In his view, value should be measurable in financial terms and expressed in units of currency. I tend to agree, but there are issues with trying to assign a(n exact) hard dollar revenue increase or cost decrease to an event that has not yet happened.
In his illustrative example of choosing between machine A and machine B to automate a production line and reduce the labour needed to keep it running (in an effort to, hopefully, allow the organization to either redeploy the personnel on higher-value tasks or, if not possible, replace those jobs with jobs that could generate more value for the organization down the road), it seems cut-and-dry. Just compute the value-to-cost ratio (where the value, as defined by the estimated labour savings, is divided by the cost of the new machine, which should include purchase, installation, and additional maintenance costs over the expected lifetime). In this case, one machine will generate a higher value-to-cost ratio and that is the machine you should purchase for the organization.
Assuming, of course, that you are sure the machine will have the indicated lifespan and will be useful to you for that lifespan. For example, what happens if you stop making the product in three years but your value calculations are for five years, the expected lifetime of the machine. The value-to-cost calculations will still rank the machines in relative order (as only the value changes), but the return might not look so enticing. And what about the situation where you can instead lease one of the machines from a third party (instead of buying it) and, because that machine in particular is made to a higher quality standard, get an annual lease that is only 1/10th, and not 1/5th, of the purchase cost? In this situation, a machine that cost twice as much would not only have the same value-to-cost ratio but, if you had to sell the machine you bought after three years, the leased machine would have a higher value-to-cost ratio since you’d likely not get the full undepreciated book value for the machine you bought.
And this is just a “best value” calculation on a simple piece of machinery. Consider the difficulty when trying to compute a “best value” on a technology platform purchase, where such platform is intended to improve your sourcing, procurement, supplier relationship management, or similar supply management process. It’s not just up-front cost. It’s implementation. It’s maintenance. It’s operational manpower savings on tactical tasks.
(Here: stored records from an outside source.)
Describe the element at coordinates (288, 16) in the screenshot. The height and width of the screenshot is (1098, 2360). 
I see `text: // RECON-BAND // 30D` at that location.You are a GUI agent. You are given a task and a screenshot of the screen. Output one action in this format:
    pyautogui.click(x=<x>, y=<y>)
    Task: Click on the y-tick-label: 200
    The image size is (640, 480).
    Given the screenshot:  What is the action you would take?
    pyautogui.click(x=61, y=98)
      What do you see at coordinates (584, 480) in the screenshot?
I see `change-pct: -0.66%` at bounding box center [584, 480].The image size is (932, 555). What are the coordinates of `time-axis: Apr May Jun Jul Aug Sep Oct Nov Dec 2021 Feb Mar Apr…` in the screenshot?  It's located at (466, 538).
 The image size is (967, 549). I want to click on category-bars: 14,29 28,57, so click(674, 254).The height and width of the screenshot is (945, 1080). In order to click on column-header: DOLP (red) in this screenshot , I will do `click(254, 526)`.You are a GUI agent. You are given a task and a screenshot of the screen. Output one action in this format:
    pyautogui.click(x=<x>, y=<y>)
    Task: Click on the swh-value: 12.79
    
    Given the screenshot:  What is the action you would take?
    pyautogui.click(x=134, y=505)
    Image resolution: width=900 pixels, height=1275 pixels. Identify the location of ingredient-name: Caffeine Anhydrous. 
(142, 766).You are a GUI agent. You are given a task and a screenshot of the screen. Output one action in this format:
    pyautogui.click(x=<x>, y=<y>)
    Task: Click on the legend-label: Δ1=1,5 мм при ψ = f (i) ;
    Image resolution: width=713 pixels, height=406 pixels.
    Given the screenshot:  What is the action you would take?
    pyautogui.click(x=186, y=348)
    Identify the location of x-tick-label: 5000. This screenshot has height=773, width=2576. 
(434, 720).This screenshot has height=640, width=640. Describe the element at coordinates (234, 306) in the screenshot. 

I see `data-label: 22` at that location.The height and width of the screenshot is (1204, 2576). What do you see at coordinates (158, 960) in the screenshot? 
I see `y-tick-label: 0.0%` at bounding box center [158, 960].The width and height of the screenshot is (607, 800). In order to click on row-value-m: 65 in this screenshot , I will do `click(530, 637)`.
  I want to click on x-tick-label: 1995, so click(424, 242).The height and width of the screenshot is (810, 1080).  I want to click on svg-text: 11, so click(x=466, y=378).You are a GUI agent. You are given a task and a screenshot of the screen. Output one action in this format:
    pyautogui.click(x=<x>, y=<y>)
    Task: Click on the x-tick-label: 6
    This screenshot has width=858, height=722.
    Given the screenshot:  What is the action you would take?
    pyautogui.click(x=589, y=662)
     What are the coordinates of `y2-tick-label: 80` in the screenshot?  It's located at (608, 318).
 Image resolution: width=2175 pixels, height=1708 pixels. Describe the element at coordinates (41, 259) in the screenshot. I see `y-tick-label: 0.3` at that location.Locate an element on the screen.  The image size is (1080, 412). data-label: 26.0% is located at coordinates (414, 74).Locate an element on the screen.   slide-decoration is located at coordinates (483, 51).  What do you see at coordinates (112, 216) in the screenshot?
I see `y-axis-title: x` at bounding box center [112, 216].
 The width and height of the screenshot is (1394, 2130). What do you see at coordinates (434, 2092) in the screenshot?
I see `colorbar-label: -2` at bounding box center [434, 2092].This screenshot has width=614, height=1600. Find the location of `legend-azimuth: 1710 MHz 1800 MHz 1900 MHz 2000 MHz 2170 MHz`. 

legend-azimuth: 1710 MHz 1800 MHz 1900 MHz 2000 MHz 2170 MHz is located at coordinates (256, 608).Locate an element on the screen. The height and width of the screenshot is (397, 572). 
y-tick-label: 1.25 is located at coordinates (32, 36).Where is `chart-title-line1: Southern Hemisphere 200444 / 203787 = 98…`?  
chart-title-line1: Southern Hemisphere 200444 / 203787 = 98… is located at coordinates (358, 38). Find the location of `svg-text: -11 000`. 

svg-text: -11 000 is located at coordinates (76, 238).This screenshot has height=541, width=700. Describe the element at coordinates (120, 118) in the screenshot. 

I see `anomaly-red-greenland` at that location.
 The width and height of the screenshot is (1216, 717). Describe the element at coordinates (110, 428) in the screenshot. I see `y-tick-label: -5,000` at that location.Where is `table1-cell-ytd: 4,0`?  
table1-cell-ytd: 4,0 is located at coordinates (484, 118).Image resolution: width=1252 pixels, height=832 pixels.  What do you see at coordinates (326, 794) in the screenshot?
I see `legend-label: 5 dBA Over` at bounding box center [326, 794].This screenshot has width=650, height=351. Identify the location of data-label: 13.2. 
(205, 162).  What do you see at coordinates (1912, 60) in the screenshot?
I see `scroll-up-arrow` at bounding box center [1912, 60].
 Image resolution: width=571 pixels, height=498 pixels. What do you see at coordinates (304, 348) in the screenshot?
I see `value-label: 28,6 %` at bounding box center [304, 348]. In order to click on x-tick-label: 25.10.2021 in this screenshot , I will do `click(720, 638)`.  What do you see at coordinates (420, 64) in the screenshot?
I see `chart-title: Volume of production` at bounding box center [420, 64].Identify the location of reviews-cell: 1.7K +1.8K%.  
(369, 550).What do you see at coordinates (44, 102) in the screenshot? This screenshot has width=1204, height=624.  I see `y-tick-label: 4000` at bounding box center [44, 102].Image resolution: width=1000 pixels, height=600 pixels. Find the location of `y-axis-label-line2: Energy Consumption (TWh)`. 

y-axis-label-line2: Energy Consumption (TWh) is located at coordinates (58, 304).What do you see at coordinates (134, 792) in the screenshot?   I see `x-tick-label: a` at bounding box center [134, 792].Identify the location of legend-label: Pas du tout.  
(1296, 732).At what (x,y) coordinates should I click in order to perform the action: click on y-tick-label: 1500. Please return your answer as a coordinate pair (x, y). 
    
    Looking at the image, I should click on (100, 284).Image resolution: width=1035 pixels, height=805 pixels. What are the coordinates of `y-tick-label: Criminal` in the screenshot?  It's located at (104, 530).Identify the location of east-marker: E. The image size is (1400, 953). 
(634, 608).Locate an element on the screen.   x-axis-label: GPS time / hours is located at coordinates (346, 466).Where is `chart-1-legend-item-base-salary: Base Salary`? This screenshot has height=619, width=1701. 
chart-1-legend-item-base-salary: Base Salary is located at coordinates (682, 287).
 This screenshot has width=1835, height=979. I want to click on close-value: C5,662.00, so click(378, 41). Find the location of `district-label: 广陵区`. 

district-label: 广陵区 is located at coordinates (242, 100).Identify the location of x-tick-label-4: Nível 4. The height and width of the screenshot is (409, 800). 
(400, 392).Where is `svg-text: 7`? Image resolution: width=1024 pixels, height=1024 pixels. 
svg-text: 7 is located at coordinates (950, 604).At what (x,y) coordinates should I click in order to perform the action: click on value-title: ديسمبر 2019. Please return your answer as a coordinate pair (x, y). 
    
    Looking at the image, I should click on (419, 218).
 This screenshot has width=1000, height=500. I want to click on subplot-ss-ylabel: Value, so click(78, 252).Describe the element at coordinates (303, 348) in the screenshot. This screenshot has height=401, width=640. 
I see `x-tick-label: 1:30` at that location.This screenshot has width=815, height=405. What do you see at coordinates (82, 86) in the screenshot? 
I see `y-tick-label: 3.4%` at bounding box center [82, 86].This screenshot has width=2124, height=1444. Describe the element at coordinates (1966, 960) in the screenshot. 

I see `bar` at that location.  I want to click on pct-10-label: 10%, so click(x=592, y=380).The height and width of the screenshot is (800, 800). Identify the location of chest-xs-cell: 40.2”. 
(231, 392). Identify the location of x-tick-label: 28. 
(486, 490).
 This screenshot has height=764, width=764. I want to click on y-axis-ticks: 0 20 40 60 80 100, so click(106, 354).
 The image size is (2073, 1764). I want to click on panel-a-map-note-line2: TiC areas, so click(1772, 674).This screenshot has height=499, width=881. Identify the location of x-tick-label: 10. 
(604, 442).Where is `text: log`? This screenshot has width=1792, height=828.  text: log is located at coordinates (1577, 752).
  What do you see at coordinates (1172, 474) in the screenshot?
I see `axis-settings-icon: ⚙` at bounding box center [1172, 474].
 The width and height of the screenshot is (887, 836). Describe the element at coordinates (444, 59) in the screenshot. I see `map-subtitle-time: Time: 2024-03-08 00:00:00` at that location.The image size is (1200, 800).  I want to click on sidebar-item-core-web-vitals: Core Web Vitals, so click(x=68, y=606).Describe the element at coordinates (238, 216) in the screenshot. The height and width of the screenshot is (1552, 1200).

It’s efficiency improvements (which have a value in terms of more events or throughput, which translates into generated value) and it’s additional cost reductions identified through the platform (which can be estimated based on benchmarks, but not predicted). How do you do that “best value” calculation? What number do you use? Do you compute a range and use the middle? Do you identify all platforms with a minimum acceptable value-to-cost ratio in terms of guaranteed hard-dollar savings and then select the best-value using the platform with the maximum value-to-cost potential?
There are no easy answers and costs alone don’t always tell the whole story.